**WHAT NEEDS TO BE DONE**
Please repeat exactly the lines below from the one containing "You are a computer-use agent. Screen" down to the one containing "Select the Attn: Human", both included, and nothing else.

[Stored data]
◇ ◇ ◇ ◇ ◇

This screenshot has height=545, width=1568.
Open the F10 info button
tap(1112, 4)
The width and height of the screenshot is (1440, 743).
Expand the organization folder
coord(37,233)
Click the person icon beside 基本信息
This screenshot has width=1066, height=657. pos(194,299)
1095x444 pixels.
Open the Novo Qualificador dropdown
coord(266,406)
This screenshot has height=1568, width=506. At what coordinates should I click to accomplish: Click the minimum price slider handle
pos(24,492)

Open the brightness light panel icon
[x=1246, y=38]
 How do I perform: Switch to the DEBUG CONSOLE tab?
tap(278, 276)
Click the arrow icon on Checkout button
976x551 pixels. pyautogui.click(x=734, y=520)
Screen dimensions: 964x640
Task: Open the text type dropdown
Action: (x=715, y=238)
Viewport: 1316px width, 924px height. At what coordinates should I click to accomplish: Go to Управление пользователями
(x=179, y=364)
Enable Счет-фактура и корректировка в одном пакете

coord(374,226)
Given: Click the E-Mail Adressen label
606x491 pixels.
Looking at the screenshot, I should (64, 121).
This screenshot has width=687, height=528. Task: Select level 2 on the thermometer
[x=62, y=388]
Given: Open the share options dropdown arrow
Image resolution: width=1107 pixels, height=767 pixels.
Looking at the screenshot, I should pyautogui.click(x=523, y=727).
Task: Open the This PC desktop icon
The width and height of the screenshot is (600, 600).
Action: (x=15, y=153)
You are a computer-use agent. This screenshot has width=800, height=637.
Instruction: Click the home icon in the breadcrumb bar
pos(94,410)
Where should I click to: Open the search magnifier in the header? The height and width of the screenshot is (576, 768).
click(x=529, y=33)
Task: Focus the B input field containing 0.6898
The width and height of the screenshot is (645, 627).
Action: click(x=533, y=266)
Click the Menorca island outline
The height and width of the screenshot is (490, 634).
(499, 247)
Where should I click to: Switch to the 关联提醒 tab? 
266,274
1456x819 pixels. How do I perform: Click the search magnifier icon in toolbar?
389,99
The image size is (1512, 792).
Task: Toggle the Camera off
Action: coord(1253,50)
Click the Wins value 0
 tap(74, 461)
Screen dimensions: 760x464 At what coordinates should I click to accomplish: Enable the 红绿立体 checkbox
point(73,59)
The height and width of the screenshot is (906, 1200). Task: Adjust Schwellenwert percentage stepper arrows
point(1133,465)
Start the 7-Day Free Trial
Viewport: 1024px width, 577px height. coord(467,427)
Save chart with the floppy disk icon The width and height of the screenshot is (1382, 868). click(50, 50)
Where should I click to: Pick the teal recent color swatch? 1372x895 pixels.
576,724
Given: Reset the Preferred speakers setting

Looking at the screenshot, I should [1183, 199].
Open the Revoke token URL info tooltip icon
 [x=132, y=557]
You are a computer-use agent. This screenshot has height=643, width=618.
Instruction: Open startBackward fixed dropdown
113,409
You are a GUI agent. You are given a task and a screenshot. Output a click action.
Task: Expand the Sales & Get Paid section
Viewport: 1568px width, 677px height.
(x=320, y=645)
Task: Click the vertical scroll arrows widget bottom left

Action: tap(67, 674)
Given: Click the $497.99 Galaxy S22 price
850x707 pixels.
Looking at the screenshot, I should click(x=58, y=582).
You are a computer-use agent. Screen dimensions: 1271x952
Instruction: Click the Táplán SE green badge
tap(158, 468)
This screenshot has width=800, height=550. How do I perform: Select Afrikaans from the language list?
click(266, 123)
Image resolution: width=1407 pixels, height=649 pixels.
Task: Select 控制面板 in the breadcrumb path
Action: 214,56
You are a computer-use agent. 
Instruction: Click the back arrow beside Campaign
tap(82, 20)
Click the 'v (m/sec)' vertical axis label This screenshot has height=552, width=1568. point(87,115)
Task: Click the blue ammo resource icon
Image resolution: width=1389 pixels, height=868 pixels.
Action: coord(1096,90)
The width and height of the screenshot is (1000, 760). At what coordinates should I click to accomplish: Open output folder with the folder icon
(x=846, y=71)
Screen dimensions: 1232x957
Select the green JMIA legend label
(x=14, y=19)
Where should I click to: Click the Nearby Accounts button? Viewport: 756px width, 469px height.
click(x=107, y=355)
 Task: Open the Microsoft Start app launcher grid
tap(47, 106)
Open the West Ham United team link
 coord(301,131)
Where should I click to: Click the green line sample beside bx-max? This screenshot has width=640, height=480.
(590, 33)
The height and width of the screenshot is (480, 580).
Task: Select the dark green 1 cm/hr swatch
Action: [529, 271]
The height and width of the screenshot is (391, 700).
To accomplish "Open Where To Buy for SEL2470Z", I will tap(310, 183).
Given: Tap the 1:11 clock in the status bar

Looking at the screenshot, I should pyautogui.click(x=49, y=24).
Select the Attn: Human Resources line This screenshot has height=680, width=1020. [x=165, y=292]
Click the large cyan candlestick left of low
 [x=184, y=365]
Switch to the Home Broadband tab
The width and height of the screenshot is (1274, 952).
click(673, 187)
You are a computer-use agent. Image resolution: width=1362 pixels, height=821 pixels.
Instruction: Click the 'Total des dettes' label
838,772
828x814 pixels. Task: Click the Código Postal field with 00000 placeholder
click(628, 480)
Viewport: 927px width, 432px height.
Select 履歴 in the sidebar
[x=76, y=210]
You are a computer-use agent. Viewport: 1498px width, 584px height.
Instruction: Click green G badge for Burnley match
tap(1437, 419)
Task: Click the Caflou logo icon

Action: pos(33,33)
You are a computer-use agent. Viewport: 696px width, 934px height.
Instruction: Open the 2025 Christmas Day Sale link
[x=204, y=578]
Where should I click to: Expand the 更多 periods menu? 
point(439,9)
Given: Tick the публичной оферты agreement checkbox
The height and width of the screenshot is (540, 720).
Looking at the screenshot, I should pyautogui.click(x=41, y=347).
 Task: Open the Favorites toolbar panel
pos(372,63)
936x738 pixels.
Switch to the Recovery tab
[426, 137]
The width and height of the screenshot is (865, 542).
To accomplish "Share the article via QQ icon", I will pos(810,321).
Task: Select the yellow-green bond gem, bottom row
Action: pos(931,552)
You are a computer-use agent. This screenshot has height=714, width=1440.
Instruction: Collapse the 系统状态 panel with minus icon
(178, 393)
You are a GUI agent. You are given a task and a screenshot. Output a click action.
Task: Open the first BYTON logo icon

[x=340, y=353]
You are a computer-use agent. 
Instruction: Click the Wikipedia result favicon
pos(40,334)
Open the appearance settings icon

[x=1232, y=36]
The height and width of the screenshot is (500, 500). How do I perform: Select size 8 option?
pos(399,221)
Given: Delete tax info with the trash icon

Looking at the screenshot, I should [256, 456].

◇ ◇ ◇ ◇ ◇

**RESPONSE AREA**
You are a computer-use agent. Screen dimensions: 1271x952
Instruction: Click the Táplán SE green badge
tap(158, 468)
This screenshot has width=800, height=550. How do I perform: Select Afrikaans from the language list?
click(266, 123)
Image resolution: width=1407 pixels, height=649 pixels.
Task: Select 控制面板 in the breadcrumb path
Action: 214,56
You are a computer-use agent. 
Instruction: Click the back arrow beside Campaign
tap(82, 20)
Click the 'v (m/sec)' vertical axis label This screenshot has height=552, width=1568. point(87,115)
Task: Click the blue ammo resource icon
Image resolution: width=1389 pixels, height=868 pixels.
Action: coord(1096,90)
The width and height of the screenshot is (1000, 760). At what coordinates should I click to accomplish: Open output folder with the folder icon
(x=846, y=71)
Screen dimensions: 1232x957
Select the green JMIA legend label
(x=14, y=19)
Where should I click to: Click the Nearby Accounts button? Viewport: 756px width, 469px height.
click(x=107, y=355)
 Task: Open the Microsoft Start app launcher grid
tap(47, 106)
Open the West Ham United team link
 coord(301,131)
Where should I click to: Click the green line sample beside bx-max? This screenshot has width=640, height=480.
(590, 33)
The height and width of the screenshot is (480, 580).
Task: Select the dark green 1 cm/hr swatch
Action: [529, 271]
The height and width of the screenshot is (391, 700).
To accomplish "Open Where To Buy for SEL2470Z", I will tap(310, 183).
Given: Tap the 1:11 clock in the status bar

Looking at the screenshot, I should pyautogui.click(x=49, y=24).
Select the Attn: Human Resources line This screenshot has height=680, width=1020. [x=165, y=292]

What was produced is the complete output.